Short exercise A - Based on the excerpt on std::string buffers, decide whether each statement agrees with the text: (i) vector::data() is const, whereas string::data() is not; (ii) contiguous storage for std::string is guaranteed in C++11; (iii) the C++03 standard guaranteed contiguous storage for std::string. Answer yes or no for each and quote the deciding words of the text.

*** Excerpt ***

C++11: recv_n(handle, v.data(), 100);
@Chinasaur: I think a cast is required there, because of the const.
Confusingly, vector::data() is not const but string::data() is.
11

Yes, after C++11.

But you cant use s.data() as it returns a char const*

Try:

std::string s(100, '\0');
recv_n(handle, &s[0], 100);

Depending on situation, I may have chosen a std::vector<char> especially for raw data (though it would all depend on usage of the data in your application).

5 Comments

I think this might not work because s[0] is the same as s.data()[0], which might point to a temporal location.
@FireAphis: No. s[0] is not the same as s.data()[0]. The difference is that if the string uses a copy on write implementation it has to make sure that the string is unique before it returns a reference. That is why s[0] returns a reference to a char and not a reference to a const char. The reason data() returns a const char* is that the string data may be being shared with multiple instances of string. Thus when you do &s[0] you are guaranteed to have a pointer to a contiguous unshared string.
I don't think this is a safe approach either, primarily as I believe that std::string doesn't make any guarantees about storage being contiguous - ofcourse for such a small block, it probably is, however there is no guarantee (unless this is C++x0), @chrisaycock's approach is safer.
@Nim: You are correct. I don't believe the C++03 standard guarantees it. But I believe that C++0x does (because they wanted to be able to pass mutatable string to C-Interfaces) and as part of the analysis they did was to look at current implementations and found that no current implementations of the STL did not use contiguous space for &s[0].
It is indeed guaranteed in C++11. In C++03 it wasn't guaranteed, but it was impracticable to implement a string any other way, so yeah, everyone made it contiguous.

*** Source records ***

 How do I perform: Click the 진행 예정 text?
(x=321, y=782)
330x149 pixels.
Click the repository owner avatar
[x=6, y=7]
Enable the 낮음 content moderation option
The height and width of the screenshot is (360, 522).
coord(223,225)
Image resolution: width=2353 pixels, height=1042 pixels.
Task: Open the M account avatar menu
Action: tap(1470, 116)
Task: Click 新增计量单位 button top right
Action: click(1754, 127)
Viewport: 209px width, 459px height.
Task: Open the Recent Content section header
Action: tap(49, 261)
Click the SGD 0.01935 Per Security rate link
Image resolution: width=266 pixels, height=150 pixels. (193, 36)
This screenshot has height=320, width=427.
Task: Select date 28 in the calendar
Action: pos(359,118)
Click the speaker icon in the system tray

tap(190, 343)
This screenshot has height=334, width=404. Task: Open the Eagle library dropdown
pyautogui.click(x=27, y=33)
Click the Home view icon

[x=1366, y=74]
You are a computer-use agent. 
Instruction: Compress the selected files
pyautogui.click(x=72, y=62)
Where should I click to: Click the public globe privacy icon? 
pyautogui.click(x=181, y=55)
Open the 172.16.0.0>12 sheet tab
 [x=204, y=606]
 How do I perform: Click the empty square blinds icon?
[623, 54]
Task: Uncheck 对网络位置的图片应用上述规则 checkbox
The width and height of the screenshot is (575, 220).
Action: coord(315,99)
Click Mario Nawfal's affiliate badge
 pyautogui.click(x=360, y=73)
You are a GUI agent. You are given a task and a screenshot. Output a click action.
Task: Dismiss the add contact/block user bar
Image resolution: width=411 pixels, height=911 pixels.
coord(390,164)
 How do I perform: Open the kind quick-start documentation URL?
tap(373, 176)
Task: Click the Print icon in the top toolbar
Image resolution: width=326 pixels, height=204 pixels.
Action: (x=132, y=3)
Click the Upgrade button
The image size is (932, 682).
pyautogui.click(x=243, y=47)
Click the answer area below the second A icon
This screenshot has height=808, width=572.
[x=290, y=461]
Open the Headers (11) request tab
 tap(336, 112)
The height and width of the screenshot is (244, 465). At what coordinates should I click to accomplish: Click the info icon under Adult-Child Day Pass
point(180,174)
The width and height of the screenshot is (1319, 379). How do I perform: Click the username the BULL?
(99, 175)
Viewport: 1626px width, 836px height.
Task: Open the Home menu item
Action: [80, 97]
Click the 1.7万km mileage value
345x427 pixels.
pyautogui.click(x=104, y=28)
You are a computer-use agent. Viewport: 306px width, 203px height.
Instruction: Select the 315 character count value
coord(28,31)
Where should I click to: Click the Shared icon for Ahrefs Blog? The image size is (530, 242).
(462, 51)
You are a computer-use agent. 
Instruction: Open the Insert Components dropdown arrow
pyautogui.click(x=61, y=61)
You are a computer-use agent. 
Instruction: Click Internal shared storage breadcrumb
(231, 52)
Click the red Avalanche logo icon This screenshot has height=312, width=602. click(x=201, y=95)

***

Short exercise B - Transcribe the lines of the records. Begin at the line that contains "Open the 172.16.0.0>12 sheet tab" and stop after the line that contains "pyautogui.click(x=104, y=28)", including both of those lines.

Exercise answer A -
(i) No: "Confusingly, vector::data() is not const but string::data() is."
(ii) Yes: "It is indeed guaranteed in C++11."
(iii) No: "In C++03 it wasn't guaranteed"

Exercise answer B -
Open the 172.16.0.0>12 sheet tab
 [x=204, y=606]
 How do I perform: Click the empty square blinds icon?
[623, 54]
Task: Uncheck 对网络位置的图片应用上述规则 checkbox
The width and height of the screenshot is (575, 220).
Action: coord(315,99)
Click Mario Nawfal's affiliate badge
 pyautogui.click(x=360, y=73)
You are a GUI agent. You are given a task and a screenshot. Output a click action.
Task: Dismiss the add contact/block user bar
Image resolution: width=411 pixels, height=911 pixels.
coord(390,164)
 How do I perform: Open the kind quick-start documentation URL?
tap(373, 176)
Task: Click the Print icon in the top toolbar
Image resolution: width=326 pixels, height=204 pixels.
Action: (x=132, y=3)
Click the Upgrade button
The image size is (932, 682).
pyautogui.click(x=243, y=47)
Click the answer area below the second A icon
This screenshot has height=808, width=572.
[x=290, y=461]
Open the Headers (11) request tab
 tap(336, 112)
The height and width of the screenshot is (244, 465). At what coordinates should I click to accomplish: Click the info icon under Adult-Child Day Pass
point(180,174)
The width and height of the screenshot is (1319, 379). How do I perform: Click the username the BULL?
(99, 175)
Viewport: 1626px width, 836px height.
Task: Open the Home menu item
Action: [80, 97]
Click the 1.7万km mileage value
345x427 pixels.
pyautogui.click(x=104, y=28)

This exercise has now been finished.